В следующем году квартира до отказа заполнилась мебелью. Кудашев решил разделаться со своим петербургским имуществом и уехать за границу. Поначалу Бородин не хотел ничего у него покупать, только где ему было устоять перед напором князя! В итоге была куплена целиком обстановка — всего около сорока предметов, не считая еще одного рояля, тридцати трех стульев и разных мелочей, перевозкой которых озаботился слуга Бородина Николай. При этом Кудашев остался должен покупателю немалую сумму, ибо сделка сопровождалась кредитованием. Таким образом, Бородин стал обладателем резной мебели орехового дерева, двух роялей и превратился в благодетеля человечества — безотказного кредитора, не слишком настойчивого в получении обратно одолженного. Эту роль он в дальнейшем исполнял неукоснительно. Репутация его была такова, что даже зловредный переводчик Владимир Сергеевич Лихачев, в 1909 году печатавший в журнале «Театр и искусство» под видом собственных воспоминаний гнусные россказни об известных людях, о Бородине смог собрать лишь безобидные истории.
По мере наполнения квартиры жильцами и вещами пришлось задуматься о расширении. Позднее Бородин пытался присоединить к своим владениям соседнюю большую аудиторию, но кафедра фармакологии в лице Петра Петровича Сущинского заняла непреклонную позицию и все осталось по-прежнему.

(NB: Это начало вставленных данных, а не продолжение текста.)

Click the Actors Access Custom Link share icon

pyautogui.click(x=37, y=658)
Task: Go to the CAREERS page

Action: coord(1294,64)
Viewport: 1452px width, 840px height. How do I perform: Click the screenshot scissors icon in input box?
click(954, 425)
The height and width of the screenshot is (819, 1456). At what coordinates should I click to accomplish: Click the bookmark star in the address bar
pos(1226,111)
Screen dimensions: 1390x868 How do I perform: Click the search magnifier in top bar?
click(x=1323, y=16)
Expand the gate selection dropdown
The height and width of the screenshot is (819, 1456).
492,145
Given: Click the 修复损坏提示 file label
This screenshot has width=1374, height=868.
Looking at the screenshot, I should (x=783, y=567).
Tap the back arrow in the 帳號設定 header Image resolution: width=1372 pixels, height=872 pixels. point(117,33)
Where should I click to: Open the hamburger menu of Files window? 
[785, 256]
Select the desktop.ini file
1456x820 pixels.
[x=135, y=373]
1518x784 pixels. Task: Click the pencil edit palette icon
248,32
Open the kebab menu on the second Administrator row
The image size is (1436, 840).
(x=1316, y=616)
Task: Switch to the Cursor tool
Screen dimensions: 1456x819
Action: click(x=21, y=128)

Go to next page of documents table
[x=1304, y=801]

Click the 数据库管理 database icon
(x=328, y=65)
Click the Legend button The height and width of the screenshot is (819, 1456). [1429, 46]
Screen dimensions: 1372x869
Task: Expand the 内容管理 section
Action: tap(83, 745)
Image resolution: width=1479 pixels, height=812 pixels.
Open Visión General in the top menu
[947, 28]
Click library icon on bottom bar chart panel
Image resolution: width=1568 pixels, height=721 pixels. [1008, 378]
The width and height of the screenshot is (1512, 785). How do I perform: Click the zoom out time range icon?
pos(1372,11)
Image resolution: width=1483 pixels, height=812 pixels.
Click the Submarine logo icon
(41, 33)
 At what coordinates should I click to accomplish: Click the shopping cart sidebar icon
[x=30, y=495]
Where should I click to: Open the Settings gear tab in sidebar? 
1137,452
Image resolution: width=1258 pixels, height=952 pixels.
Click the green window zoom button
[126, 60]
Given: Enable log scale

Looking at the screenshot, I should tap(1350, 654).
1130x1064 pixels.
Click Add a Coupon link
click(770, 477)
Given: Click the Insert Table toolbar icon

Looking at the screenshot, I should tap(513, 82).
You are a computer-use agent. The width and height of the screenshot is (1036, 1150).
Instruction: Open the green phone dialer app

Чарлз Буковски продолжает:
в следующий раз, слушая Бородина,
помните, что его жена…
кормила его яйцами всмятку,
и когда он хотел накрыть уши одеялом,
чтобы не слышать звуков со всего дома,
разрешала накрыться только простыней;
…она велела ему стричь ногти,
не свистеть и не петь по коридорам,
не класть много лимона в чай
и не давить его ложкой…
он мог заснуть,
лишь накрыв глаза черной тканью.
Вареные яйца действительно могли фигурировать в меню до трех раз в сутки, но такое чаще случалось летом, в деревне. Верно, что, будучи опытной сестрой двух младших братьев, Екатерина Сергеевна тщательно занялась воспитанием молодого мужа. Буковски упустил несколько важных пунктов: чтобы головы не чесал, за обедом резал все маленькими кусочками, в рот много не посылал, не давился, личным полотенцем рук не вытирал; когда ложился спать, оставлял маленькую щелку в драпировке. Из исполняемого во все горло в коридоре, по дороге из «дома» в лабораторию, репертуара особенно ужасали супругу французские песни не вполне приличного содержания, сочиненные Александром Порфирьевичем о неких Шиши и Пиго, под коими разумелась чета Бородиных. Боявшаяся темноты Екатерина Сергеевна упорно игнорировала болезненную чувствительность своего мужа к свету да и к громким звукам. Нелюбовь же к нестриженым ногтям была у нее, пианистки, главным пунктиком. Вооружившись ножницами, пылкая «выстригательница мужских и женских принадлежностей, называемых ногтями», боролась с упущениями по этой части, невзирая на личности.